In a matter of weeks, COVID-19 economic impact payments will be on their way. For most Americans, this will be a direct deposit into your bank account. For the unbanked individuals who have traditionally received tax refunds via paper check, they will receive their economic impact payment through the mail.
Scammers may try to get you to sign over your check to them or get you to “verify” your filing information in order to steal your money. Your personal information could then be used to file false tax returns in an identity theft scheme. Because of this, everyone receiving a COVID-19 economic impact payment is at risk.
U.S. Attorney Hur and Special Agent in Charge Jackson offer the following information and tips to spot a scam and understand how the COVID-19 related economic impact payments will be issued.
- The IRS will deposit your payment into the direct deposit account you previously provided on your tax return (or, in the alternative, send you a paper check).

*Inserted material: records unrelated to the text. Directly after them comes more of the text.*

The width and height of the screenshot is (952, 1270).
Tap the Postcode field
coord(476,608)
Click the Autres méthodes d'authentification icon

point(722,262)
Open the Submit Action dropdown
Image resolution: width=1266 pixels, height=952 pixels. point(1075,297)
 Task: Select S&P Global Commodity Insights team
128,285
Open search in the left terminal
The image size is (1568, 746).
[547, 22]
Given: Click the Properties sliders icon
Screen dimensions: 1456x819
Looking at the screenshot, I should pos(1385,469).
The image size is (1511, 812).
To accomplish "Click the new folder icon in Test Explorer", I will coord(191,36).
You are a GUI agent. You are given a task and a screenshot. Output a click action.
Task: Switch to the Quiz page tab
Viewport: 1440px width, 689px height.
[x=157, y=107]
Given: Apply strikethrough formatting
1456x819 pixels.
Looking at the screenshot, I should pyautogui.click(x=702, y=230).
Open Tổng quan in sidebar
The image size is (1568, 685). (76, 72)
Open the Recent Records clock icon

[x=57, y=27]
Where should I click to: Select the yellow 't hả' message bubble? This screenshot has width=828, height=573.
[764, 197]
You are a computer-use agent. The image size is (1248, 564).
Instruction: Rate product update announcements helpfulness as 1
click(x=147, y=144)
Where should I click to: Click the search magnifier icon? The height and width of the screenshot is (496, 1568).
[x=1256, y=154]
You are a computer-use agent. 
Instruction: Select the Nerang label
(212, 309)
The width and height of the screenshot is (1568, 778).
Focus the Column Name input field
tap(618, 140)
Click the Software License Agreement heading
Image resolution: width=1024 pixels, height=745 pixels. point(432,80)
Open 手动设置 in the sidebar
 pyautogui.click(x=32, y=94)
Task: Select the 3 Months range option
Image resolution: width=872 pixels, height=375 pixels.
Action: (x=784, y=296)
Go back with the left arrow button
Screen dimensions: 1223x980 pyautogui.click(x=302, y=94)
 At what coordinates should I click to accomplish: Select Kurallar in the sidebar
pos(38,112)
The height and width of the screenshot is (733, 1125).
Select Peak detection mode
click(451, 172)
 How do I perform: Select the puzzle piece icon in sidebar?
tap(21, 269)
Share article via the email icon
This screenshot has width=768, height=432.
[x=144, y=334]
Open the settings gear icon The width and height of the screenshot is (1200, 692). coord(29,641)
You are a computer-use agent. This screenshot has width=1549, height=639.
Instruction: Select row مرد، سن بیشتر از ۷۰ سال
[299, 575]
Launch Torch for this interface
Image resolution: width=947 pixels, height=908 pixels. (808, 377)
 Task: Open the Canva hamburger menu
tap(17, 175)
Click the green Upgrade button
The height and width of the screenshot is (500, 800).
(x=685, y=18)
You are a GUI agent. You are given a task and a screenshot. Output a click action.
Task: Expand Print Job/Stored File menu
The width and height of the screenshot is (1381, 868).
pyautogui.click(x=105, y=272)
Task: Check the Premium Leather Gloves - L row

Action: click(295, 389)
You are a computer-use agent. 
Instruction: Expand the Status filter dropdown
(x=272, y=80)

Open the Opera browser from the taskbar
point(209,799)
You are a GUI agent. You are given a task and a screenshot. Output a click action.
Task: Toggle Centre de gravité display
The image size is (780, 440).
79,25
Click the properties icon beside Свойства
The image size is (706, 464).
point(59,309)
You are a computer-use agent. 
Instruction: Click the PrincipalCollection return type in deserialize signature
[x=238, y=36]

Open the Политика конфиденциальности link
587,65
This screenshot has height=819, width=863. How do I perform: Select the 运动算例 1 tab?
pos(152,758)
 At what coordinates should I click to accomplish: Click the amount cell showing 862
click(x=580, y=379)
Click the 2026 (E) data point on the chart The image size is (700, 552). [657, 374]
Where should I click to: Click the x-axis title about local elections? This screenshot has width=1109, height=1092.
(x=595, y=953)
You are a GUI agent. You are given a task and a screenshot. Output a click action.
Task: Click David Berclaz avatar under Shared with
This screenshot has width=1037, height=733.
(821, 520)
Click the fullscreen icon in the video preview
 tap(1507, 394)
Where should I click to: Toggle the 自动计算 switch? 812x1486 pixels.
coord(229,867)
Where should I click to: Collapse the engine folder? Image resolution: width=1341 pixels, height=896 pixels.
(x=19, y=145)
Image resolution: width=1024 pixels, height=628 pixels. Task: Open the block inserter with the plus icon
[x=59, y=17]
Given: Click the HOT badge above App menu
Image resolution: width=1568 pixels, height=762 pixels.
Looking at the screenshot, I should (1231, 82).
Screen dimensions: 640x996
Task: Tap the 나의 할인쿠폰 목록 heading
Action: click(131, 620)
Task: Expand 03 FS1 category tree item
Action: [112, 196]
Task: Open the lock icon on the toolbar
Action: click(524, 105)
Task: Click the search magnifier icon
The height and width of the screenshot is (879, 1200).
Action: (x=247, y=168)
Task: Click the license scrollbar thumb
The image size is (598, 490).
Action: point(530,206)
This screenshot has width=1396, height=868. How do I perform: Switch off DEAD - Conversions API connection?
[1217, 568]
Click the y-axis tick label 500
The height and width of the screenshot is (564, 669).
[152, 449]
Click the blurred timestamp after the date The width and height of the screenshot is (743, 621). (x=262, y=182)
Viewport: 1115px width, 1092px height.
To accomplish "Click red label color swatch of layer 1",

- The IRS will NOT call and ask you to verify your payment details. Do NOT give your bank account number, debit account number, or PayPal account information to anyone—even if someone claims it’s necessary to get your check. It’s a scam.
- If you receive a call, do NOT engage with scammers, even if you want to tell them that you know it’s a scam. Just hang up.
- If you receive texts or e-mails claiming that you can get your money faster by sending personal identifying information or clicking on links, delete these texts and e-mails. Do NOT click on any links in those texts or e-mails.
- Reports are swirling about bogus checks. If you receive a “check” in the mail now, it’s a scam. It will take the Treasury Department a few more weeks to mail out the COVID-19 economic impact payments. If you receive a “check” for an odd amount (especially one with cents), or a check that requires you to verify the check online or by calling a number, it’s a scam.
In these uncertain and trying times, we need to remain vigilant. Please help law enforcement protect your community by telling family, friends, and elderly neighbors to be on the lookout for these potential scams. You work hard for your money, do NOT become a victim of these scams. If something sounds too good to be true, it is probably fraudulent.